Nach langer Verletzungspause ist Lisa Mayer (LG Langgöns/Oberkleen) erst seit einer Woche wieder im Wettkampfgeschehen. Über 100 Meter kam der Schützling von Trainer Rainer Finkernagel nach 12,00 Sekunden, in ihrem zweiten Saisonrennen über 200 Meter als drittbeste Deutsche nach 24,52 Sekunden ins Ziel. In der zweiten deutschen 4x100 Meter-Staffel lief es für die U18-WM-Siebte über 200 Meter an Position zwei erst am zweiten Tag gut – dann aber richtig. Nachdem das Quartett am ersten Tag nicht ins Ziel gekommen war, übertrumpfte es hinter den abermals siegreichen Britinnen in 45,09 Sekunden sogar die Zeit von Deutschland 1 vom Vortag (45,28). Die Zweite der Hessenmeisterschaften über 200 Meter, Lea Seyffert (LSG Goldener Grund Selters/Ts.), absolvierte die halbe Stadionrunde in 24,65 Sekunden.

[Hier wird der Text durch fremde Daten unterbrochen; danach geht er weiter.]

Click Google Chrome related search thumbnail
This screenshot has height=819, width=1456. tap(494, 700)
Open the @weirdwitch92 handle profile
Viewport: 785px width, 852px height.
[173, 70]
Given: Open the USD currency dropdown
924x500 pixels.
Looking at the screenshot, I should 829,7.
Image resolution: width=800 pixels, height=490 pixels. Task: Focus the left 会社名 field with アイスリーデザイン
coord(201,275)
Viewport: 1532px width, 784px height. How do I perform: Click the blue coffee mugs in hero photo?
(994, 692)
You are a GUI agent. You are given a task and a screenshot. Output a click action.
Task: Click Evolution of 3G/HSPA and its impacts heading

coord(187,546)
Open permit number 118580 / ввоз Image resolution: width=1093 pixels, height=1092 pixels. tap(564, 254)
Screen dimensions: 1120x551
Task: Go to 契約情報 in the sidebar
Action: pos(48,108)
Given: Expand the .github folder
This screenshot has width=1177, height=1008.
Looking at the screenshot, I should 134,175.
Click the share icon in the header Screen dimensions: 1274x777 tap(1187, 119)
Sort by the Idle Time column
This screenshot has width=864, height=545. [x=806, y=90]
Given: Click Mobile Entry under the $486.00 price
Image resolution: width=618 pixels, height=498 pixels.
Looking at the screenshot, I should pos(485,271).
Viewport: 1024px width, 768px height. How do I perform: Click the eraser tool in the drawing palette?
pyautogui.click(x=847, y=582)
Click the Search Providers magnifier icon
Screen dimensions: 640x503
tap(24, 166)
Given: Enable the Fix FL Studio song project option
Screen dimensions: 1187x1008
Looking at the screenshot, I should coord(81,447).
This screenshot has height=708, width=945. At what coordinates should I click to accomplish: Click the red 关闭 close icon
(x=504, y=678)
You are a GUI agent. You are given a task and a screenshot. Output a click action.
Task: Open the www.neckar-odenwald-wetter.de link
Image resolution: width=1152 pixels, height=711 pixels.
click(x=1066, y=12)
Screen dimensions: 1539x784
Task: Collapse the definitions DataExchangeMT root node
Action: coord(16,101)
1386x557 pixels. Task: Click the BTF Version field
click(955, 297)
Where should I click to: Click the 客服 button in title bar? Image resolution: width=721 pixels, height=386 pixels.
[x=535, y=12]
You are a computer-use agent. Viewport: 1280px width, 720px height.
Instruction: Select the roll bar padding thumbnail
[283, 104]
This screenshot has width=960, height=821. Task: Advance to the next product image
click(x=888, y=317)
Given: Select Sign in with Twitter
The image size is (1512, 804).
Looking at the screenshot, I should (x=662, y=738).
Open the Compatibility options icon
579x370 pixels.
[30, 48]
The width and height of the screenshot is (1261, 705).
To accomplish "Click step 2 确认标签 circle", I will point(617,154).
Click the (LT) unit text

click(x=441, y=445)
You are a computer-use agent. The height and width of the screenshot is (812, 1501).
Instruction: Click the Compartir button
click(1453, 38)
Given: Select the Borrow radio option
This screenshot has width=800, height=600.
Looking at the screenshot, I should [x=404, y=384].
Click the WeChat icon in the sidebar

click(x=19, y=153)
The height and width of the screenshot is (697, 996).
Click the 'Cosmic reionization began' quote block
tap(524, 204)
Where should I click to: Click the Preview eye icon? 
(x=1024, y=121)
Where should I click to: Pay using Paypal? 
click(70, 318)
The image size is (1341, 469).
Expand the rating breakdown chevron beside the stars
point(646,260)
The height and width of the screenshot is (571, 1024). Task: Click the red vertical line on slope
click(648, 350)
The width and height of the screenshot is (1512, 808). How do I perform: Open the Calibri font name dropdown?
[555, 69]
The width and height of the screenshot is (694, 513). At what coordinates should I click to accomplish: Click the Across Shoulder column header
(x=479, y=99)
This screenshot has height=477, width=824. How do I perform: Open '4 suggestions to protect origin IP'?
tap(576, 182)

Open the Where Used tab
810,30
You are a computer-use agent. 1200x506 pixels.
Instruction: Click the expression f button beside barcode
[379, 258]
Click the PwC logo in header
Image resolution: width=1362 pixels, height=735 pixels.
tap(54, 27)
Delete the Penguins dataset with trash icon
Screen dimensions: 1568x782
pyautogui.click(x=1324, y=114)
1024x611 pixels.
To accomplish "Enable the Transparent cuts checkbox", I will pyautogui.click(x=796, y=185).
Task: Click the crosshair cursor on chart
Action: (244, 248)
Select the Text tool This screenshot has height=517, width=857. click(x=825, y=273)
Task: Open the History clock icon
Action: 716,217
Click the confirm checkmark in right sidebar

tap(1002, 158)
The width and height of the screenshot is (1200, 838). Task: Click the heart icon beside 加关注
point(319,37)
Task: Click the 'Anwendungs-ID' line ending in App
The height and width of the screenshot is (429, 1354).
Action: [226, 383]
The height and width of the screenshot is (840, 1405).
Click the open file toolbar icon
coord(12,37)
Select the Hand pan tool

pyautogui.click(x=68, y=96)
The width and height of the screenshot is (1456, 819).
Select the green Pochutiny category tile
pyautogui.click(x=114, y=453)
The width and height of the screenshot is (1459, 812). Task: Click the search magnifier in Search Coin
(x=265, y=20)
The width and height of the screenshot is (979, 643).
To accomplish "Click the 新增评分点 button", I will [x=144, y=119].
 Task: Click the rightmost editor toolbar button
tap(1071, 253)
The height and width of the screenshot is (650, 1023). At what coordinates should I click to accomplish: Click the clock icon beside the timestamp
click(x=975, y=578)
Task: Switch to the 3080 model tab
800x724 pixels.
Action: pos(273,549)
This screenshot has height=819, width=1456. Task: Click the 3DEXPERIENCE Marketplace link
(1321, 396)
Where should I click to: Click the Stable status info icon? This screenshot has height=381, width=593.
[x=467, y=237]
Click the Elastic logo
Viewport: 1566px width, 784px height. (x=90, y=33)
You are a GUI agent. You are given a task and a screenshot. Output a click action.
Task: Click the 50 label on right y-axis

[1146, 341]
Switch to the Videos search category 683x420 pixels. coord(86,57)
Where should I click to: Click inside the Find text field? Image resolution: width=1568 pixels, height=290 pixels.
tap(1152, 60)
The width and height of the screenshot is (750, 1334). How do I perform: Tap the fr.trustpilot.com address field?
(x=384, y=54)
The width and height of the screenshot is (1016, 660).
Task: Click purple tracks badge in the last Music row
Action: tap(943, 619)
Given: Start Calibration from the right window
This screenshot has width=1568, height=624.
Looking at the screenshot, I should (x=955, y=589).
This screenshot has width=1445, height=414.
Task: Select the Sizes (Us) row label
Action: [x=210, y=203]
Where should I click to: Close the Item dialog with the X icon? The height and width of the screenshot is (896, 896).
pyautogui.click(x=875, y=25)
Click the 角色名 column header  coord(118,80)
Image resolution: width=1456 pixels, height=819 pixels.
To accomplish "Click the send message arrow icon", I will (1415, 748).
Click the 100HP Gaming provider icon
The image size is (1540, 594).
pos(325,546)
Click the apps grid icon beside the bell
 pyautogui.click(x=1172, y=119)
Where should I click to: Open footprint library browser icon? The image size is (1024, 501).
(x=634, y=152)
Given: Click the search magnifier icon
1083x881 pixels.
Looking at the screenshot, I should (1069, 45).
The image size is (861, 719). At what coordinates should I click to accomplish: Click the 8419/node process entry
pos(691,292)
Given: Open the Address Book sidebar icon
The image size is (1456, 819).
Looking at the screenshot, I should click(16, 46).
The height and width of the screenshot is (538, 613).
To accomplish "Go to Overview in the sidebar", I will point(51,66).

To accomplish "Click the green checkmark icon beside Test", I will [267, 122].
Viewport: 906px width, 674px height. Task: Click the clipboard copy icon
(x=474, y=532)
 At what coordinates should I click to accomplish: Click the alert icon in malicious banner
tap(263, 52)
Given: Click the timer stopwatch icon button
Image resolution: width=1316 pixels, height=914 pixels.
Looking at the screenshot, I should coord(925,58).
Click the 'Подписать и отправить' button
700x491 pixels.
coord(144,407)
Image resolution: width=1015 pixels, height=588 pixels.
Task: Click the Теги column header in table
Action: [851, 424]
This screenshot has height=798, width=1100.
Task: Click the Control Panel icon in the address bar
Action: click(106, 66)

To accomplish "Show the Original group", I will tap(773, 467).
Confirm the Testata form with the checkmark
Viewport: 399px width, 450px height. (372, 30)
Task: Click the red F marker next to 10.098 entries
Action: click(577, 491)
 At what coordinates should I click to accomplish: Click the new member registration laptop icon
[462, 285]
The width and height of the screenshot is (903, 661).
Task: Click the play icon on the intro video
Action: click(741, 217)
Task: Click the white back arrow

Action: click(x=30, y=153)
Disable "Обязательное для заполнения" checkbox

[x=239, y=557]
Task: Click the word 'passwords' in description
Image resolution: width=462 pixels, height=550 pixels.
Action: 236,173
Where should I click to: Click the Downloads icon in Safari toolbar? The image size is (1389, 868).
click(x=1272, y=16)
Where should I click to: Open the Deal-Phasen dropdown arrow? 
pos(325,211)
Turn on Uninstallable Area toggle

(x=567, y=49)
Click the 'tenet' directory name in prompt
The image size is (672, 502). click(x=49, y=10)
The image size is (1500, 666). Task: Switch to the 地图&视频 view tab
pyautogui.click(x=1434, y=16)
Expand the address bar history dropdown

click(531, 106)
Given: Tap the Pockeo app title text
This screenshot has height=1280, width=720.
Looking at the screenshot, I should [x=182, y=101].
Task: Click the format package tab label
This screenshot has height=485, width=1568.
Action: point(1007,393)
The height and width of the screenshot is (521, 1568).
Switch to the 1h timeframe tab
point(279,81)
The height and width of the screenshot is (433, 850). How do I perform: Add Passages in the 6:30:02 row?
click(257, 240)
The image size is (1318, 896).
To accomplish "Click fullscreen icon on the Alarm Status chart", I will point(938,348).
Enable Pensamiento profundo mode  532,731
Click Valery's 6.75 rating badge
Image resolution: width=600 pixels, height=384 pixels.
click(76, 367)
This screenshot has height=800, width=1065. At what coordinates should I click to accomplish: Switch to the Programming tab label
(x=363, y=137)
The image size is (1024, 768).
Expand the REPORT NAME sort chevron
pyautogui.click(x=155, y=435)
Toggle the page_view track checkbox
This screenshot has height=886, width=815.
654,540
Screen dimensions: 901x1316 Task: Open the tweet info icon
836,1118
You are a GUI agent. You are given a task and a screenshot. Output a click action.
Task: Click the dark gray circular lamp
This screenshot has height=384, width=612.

Zehnkämpfer Fabian Christ von der LG Eintracht Frankfurt, der nach seinen 7.574 Punkten von Bernhausen im weltweiten Vergleich in der U20 auf Platz neun liegt, verpasste über 110 Meter Hürden in 14,12 Sekunden seine Bestzeit nur um sieben Hundertstelsekunden. Im Stabhochsprung überquerte er 4,60 Meter (Bestleistung: 5,02).

Eileen Demes vom TV Neu-Isenburg befindet sich zurzeit mitten im Aufbautraining für die 2. Olympischen Jugendspiele im chinesischen Nanjing (16. bis 28. August). Dort wird die U18-WM-Vierte über 400 Meter Hürden starten. In Mannheim verzeichnete sie, ohne ihr volles Leistungspotenzial ausschöpfen zu können, 55,82 Sekunden auf der 400 Meter-Flachstrecke. "Das Rennen kam zwei bis drei Wochen zu früh", kommentierte ihr Trainer Robert Schieferer.

Der DLV-Kader für Eugene wird am morgigen Dienstag bekanntgegeben.